In 1965 one of new Tampella 122 K 60 cannons was equipped with a tandem axle driven by the Nemo transmission system. This was tested with single wheels at first but later double wheels were used. The hauler was a Sisu KB-45 off-road lorry with a hydraulic system mounted on the front end and the oil container installed between the cabin and platform. This was tested in Santahamina during summer 1967, with the KB-45 hauling an SAT-produced trailer. The KB-45 had a weight of 6490 kg and traction of 48000 N⋅m; the trailer weighed 5220 kg and delivered 30000 N⋅m; the combination produced 72000 N⋅m. The effect of the tyre size was not considered. Later the system was tested with a Sisu K-141 4×2 together with a field cannon 130 K 54 and Vanaja KK-69 ET 6×6 coupled with a three-axle carriage powered by a separate aggregate-run pump. The test proved even these trucks, not designed for off-road use, could haul heavy cannons in rough terrain using the Nemo system. During the trials it was observed that the trailers even pushed their haulers forward.

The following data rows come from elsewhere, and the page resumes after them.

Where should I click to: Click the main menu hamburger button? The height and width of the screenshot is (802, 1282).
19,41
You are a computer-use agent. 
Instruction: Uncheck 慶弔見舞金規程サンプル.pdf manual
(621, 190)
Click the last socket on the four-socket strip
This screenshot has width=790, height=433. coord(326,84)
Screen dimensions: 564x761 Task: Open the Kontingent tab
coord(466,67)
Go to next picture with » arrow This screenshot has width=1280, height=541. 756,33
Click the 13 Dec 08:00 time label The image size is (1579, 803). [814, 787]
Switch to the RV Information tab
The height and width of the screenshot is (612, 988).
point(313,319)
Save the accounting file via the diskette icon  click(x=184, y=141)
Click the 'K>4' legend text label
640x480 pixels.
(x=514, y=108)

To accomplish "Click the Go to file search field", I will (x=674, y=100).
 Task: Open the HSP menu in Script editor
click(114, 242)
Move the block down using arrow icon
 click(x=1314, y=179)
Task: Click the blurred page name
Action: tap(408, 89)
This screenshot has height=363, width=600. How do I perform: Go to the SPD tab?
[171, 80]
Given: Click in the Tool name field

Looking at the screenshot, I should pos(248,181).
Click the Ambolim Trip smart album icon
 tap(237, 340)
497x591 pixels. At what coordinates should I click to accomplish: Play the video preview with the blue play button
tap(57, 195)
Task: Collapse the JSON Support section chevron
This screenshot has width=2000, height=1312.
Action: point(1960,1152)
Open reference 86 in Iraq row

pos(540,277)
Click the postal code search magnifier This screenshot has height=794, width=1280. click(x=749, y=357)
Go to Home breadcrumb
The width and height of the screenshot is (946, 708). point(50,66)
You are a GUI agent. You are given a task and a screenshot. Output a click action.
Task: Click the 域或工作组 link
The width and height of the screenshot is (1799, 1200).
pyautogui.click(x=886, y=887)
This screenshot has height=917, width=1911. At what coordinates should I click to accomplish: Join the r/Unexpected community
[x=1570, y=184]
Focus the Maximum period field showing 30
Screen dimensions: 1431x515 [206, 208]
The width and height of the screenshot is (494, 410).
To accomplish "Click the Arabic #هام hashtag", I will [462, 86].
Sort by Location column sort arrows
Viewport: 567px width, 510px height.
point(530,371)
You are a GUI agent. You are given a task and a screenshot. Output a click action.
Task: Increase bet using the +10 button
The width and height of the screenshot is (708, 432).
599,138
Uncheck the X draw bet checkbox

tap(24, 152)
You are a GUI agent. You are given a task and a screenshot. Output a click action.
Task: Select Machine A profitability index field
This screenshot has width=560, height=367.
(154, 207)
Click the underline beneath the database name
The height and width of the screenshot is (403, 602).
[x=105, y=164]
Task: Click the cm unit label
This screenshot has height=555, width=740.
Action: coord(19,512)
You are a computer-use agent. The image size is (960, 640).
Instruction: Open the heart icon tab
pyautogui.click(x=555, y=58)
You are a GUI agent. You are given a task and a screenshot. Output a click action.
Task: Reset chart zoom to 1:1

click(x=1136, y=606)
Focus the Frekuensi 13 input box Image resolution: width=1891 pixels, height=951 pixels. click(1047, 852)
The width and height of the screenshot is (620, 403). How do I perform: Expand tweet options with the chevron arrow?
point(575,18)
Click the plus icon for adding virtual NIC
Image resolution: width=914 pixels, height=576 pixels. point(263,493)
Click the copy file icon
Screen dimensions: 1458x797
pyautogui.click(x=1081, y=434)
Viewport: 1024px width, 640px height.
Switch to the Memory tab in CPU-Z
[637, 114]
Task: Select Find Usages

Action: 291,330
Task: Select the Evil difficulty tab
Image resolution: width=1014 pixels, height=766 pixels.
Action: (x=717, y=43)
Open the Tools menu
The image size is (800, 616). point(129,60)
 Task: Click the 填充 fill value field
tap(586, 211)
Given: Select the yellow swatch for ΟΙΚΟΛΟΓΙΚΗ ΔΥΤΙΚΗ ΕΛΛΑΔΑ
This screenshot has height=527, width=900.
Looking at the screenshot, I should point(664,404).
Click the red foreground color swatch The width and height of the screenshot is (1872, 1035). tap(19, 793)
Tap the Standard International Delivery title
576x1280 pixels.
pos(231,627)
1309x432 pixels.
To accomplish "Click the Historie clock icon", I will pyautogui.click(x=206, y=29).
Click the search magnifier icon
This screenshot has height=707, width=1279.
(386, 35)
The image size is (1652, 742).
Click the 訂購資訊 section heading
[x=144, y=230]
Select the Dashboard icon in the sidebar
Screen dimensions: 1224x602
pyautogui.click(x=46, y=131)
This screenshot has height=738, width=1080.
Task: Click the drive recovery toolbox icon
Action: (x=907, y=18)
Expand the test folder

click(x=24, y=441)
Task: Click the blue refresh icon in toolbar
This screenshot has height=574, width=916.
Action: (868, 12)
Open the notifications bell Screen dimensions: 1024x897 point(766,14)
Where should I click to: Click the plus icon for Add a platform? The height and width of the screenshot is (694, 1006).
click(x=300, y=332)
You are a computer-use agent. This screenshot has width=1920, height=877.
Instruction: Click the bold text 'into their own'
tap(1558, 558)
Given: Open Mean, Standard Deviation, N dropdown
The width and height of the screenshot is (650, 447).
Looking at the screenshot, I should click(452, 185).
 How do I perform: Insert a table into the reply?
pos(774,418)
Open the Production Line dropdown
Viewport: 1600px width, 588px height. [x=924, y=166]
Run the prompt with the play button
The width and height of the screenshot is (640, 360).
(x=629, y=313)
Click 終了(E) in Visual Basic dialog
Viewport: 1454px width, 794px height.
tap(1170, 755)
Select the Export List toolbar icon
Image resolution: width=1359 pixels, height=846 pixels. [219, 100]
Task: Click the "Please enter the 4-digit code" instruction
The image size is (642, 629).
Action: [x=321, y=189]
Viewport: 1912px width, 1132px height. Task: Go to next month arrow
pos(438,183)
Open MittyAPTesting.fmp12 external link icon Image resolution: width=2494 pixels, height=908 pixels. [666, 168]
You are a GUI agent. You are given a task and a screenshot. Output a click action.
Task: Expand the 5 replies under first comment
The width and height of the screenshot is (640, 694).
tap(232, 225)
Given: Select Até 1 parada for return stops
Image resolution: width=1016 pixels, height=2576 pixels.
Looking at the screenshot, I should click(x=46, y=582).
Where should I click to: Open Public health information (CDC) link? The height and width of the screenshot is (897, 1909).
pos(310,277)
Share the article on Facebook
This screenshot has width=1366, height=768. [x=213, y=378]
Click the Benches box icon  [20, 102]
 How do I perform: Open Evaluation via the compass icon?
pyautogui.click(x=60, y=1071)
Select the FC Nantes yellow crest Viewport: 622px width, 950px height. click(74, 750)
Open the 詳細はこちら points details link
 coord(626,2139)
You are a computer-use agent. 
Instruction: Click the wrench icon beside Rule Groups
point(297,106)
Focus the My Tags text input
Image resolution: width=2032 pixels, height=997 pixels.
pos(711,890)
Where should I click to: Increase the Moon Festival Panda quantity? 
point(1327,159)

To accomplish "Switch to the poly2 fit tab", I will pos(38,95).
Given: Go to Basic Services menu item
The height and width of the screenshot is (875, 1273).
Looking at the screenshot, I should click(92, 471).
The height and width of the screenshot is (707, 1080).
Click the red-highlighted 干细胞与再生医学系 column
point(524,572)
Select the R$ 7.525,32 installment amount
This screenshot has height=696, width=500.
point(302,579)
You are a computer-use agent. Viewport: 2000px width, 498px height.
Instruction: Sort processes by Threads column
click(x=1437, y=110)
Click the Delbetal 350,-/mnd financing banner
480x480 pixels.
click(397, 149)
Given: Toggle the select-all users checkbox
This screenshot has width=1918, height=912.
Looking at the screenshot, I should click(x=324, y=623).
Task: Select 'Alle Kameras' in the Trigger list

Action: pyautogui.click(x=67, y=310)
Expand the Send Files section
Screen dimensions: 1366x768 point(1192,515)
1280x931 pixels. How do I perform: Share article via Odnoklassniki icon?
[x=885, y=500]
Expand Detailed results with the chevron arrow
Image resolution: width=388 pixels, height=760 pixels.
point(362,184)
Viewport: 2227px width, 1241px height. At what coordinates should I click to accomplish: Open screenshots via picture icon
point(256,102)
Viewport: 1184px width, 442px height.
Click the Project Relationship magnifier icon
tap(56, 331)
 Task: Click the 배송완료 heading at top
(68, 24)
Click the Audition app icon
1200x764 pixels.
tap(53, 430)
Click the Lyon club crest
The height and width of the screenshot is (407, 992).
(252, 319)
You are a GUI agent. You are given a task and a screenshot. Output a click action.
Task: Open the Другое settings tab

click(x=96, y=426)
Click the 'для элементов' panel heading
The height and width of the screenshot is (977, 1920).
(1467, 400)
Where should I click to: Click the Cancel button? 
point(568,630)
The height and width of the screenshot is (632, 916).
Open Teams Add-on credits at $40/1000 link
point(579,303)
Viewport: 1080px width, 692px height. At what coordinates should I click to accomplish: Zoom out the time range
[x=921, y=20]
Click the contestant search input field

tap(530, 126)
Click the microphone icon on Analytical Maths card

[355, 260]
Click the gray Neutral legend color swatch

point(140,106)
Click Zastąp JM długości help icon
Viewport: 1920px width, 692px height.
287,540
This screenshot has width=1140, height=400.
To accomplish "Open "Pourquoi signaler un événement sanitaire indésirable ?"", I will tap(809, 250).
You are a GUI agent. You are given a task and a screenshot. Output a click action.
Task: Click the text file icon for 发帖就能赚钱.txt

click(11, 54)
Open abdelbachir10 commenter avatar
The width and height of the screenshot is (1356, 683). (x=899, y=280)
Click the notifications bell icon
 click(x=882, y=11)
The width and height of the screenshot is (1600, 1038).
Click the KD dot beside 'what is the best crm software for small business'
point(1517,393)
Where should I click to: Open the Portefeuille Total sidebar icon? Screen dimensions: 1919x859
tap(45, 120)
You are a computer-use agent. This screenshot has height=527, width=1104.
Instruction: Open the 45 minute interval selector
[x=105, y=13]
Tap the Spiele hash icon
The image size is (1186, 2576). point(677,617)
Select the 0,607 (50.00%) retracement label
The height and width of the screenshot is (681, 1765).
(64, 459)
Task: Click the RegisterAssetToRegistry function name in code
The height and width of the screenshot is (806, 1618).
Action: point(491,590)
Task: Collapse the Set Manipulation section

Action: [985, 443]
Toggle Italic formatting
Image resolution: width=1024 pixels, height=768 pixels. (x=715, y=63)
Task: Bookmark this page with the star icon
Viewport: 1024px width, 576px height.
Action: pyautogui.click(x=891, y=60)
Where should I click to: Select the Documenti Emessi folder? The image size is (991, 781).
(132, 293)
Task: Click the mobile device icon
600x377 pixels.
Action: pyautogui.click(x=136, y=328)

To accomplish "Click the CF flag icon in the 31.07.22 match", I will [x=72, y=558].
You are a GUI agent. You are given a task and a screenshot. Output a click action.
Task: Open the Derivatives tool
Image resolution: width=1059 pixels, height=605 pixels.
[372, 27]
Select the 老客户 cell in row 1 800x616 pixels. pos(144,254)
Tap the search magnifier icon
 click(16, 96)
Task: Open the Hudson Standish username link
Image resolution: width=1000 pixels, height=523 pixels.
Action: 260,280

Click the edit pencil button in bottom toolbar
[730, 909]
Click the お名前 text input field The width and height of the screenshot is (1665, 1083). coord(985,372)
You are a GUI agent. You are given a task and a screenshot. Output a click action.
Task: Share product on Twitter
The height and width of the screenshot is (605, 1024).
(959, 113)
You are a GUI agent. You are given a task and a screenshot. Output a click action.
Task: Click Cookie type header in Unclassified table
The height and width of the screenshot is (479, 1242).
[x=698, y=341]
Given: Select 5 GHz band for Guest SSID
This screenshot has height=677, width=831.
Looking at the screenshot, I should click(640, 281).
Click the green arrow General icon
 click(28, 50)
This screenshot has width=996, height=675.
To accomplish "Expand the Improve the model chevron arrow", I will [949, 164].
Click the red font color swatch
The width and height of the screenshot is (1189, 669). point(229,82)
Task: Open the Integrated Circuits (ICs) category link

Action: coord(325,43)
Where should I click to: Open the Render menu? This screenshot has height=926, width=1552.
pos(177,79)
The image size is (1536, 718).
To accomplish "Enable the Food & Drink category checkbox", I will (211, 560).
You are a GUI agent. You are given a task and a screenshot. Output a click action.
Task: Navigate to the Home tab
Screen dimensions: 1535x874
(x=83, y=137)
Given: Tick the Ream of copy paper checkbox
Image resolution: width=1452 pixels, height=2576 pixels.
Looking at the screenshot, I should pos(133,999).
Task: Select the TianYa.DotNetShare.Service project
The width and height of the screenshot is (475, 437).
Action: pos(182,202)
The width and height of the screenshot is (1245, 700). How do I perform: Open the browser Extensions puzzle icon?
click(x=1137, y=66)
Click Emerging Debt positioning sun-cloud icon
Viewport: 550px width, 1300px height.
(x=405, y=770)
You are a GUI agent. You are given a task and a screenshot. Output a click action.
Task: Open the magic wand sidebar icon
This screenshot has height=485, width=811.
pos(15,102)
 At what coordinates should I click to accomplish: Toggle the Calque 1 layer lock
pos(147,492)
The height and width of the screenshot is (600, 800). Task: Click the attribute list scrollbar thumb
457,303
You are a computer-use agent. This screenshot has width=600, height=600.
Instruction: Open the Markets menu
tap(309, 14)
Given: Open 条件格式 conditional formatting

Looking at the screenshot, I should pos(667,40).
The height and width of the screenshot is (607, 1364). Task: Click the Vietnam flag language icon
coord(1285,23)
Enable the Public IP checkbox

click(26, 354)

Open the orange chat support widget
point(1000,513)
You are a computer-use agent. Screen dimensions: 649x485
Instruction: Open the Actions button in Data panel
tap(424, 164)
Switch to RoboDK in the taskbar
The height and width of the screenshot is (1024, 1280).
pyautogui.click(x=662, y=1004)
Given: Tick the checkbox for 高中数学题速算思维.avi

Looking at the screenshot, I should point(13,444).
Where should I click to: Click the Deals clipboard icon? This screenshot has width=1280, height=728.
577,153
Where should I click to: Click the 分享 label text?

Equipping all the cannons and most of the haulers with Nemo was conceivable. In 1968 the price of Nemo was 30000 Finnish marks, divided in half between the hauler and carriage. This price was high compared to a normal truck (50000±– marks), but was cheaper than an AT-S tracked cannon hauler (130000 marks). Nevertheless, only a small number of vehicles and cannons were ordered with the Nemo systemthirteen Nemo-compatible Sisu AH-45 lorries in 1970. At the same time the Nemo transmission was mounted on howitzer 152 H 38, field cannon 130 K 54 and 122 K 60; the latter one was with a tandem axle. One artillery battalion was armed with Nemo-driven 130 K 54 cannons. In 1976 the Defence Forces took a delivery of fourteen more Sisu AH-45's and next year followed a batch of thirteen vehicles more. Eventually, the Defence Forces had three artillery battalions motorised by Nemo-compatible Sisu's.

The Nemo was further tested in an ammunition trailer prototype equipped with Nemo driven posterior axle; the brakes were built into the fore axle. The motors were built in a such manner that the trailer had an extra high ground clearance. The prototype did not lead to serial orders.

=== Industrial applications ===
A number of applications were designed for machinery and industrial use; these include rear-wheel drive of an articulated dumper truck, excavator transmission, mining train transmission, telescopic crane extractor motor, mobile portal crane transmission and a ferry wire winding motor.

== Production ==
The first motors were produced in the Sisu axle factory that was located then in Helsinki. Serial production began in 1963. In 1973 the company made a decision to transfer the Nemo production to another organisation. SAT founded a separate company Nesco Oy jointly with Multilift (40%) and investment fund Sponsor (20%). The production was moved to Iisalmi where it shared the premises with Multilift demountable skip factory. Production was sold to Partek in 1977. Later the Nemo's were produced in Valmet gear works from which it was moved on to Valmet Hydraulics Oy in Jyskä. Valmet became later a part of Metso Corporation and the company was renamed Metso Hydraulics in 2001. In 2003 Metso sold the unit to Sampo Rosenlew and it got again a new name, Sampo Hydraulics. The motors are currently produced under brand Black Bruin.

The Kelsey-Hayes Company produced the Nemo under licence in the US.